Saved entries
═══
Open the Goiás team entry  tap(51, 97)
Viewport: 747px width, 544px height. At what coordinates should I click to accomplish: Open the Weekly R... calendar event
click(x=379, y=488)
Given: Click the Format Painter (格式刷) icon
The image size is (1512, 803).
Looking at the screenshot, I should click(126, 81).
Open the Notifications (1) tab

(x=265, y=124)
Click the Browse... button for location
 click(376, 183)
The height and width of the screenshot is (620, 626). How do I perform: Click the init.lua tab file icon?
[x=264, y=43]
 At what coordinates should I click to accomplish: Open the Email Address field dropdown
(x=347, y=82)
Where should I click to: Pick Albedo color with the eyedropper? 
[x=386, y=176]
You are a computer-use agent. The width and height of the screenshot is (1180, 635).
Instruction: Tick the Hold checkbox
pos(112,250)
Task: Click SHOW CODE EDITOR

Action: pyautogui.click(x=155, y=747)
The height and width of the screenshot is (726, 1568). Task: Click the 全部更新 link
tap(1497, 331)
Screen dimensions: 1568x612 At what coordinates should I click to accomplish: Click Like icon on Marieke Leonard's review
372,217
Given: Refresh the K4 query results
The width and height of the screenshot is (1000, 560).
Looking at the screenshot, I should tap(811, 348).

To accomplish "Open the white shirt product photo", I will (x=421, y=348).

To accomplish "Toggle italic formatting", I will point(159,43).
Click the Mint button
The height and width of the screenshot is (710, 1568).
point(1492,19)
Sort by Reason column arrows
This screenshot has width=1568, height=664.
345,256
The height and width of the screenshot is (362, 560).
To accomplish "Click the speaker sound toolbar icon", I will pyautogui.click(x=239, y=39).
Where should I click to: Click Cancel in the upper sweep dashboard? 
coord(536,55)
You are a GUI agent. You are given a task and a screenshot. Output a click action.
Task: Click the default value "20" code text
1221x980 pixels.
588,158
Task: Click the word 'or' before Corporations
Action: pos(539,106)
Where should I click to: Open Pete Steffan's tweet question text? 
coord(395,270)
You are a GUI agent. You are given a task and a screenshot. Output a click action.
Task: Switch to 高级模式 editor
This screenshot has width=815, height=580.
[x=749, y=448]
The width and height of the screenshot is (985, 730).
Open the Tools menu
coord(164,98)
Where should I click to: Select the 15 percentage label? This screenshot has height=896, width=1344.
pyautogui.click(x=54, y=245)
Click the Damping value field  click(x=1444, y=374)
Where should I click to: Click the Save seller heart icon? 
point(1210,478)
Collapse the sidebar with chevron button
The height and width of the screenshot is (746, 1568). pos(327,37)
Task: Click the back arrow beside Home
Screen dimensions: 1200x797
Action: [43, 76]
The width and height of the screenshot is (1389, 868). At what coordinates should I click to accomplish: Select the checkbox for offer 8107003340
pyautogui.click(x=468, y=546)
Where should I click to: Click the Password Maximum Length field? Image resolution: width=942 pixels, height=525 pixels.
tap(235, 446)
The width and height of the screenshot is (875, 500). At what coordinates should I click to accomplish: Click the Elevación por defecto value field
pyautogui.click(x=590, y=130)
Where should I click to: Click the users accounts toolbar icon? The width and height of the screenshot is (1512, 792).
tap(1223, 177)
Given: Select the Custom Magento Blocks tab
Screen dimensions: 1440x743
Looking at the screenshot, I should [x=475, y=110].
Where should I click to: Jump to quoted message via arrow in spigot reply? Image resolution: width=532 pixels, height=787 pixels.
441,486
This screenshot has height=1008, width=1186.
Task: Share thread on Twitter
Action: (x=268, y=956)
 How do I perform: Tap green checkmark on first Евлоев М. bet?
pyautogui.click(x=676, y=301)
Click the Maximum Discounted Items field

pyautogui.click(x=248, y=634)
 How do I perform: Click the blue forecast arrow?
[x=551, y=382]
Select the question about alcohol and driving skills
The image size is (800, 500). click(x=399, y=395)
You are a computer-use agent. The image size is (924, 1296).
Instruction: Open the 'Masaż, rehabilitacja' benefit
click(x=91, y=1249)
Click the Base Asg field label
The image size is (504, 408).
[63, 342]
═══
The required result is a verbatim copy of all the entries.

## Expected answer
Open the Goiás team entry  tap(51, 97)
Viewport: 747px width, 544px height. At what coordinates should I click to accomplish: Open the Weekly R... calendar event
click(x=379, y=488)
Given: Click the Format Painter (格式刷) icon
The image size is (1512, 803).
Looking at the screenshot, I should click(126, 81).
Open the Notifications (1) tab

(x=265, y=124)
Click the Browse... button for location
 click(376, 183)
The height and width of the screenshot is (620, 626). How do I perform: Click the init.lua tab file icon?
[x=264, y=43]
 At what coordinates should I click to accomplish: Open the Email Address field dropdown
(x=347, y=82)
Where should I click to: Pick Albedo color with the eyedropper? 
[x=386, y=176]
You are a computer-use agent. The width and height of the screenshot is (1180, 635).
Instruction: Tick the Hold checkbox
pos(112,250)
Task: Click SHOW CODE EDITOR

Action: pyautogui.click(x=155, y=747)
The height and width of the screenshot is (726, 1568). Task: Click the 全部更新 link
tap(1497, 331)
Screen dimensions: 1568x612 At what coordinates should I click to accomplish: Click Like icon on Marieke Leonard's review
372,217
Given: Refresh the K4 query results
The width and height of the screenshot is (1000, 560).
Looking at the screenshot, I should tap(811, 348).

To accomplish "Open the white shirt product photo", I will (x=421, y=348).

To accomplish "Toggle italic formatting", I will point(159,43).
Click the Mint button
The height and width of the screenshot is (710, 1568).
point(1492,19)
Sort by Reason column arrows
This screenshot has width=1568, height=664.
345,256
The height and width of the screenshot is (362, 560).
To accomplish "Click the speaker sound toolbar icon", I will pyautogui.click(x=239, y=39).
Where should I click to: Click Cancel in the upper sweep dashboard? 
coord(536,55)
You are a GUI agent. You are given a task and a screenshot. Output a click action.
Task: Click the default value "20" code text
1221x980 pixels.
588,158
Task: Click the word 'or' before Corporations
Action: pos(539,106)
Where should I click to: Open Pete Steffan's tweet question text? 
coord(395,270)
You are a GUI agent. You are given a task and a screenshot. Output a click action.
Task: Switch to 高级模式 editor
This screenshot has width=815, height=580.
[x=749, y=448]
The width and height of the screenshot is (985, 730).
Open the Tools menu
coord(164,98)
Where should I click to: Select the 15 percentage label? This screenshot has height=896, width=1344.
pyautogui.click(x=54, y=245)
Click the Damping value field  click(x=1444, y=374)
Where should I click to: Click the Save seller heart icon? 
point(1210,478)
Collapse the sidebar with chevron button
The height and width of the screenshot is (746, 1568). pos(327,37)
Task: Click the back arrow beside Home
Screen dimensions: 1200x797
Action: [43, 76]
The width and height of the screenshot is (1389, 868). At what coordinates should I click to accomplish: Select the checkbox for offer 8107003340
pyautogui.click(x=468, y=546)
Where should I click to: Click the Password Maximum Length field? Image resolution: width=942 pixels, height=525 pixels.
tap(235, 446)
The width and height of the screenshot is (875, 500). At what coordinates should I click to accomplish: Click the Elevación por defecto value field
pyautogui.click(x=590, y=130)
Where should I click to: Click the users accounts toolbar icon? The width and height of the screenshot is (1512, 792).
tap(1223, 177)
Given: Select the Custom Magento Blocks tab
Screen dimensions: 1440x743
Looking at the screenshot, I should [x=475, y=110].
Where should I click to: Jump to quoted message via arrow in spigot reply? Image resolution: width=532 pixels, height=787 pixels.
441,486
This screenshot has height=1008, width=1186.
Task: Share thread on Twitter
Action: (x=268, y=956)
 How do I perform: Tap green checkmark on first Евлоев М. bet?
pyautogui.click(x=676, y=301)
Click the Maximum Discounted Items field

pyautogui.click(x=248, y=634)
 How do I perform: Click the blue forecast arrow?
[x=551, y=382]
Select the question about alcohol and driving skills
The image size is (800, 500). click(x=399, y=395)
You are a computer-use agent. The image size is (924, 1296).
Instruction: Open the 'Masaż, rehabilitacja' benefit
click(x=91, y=1249)
Click the Base Asg field label
The image size is (504, 408).
[63, 342]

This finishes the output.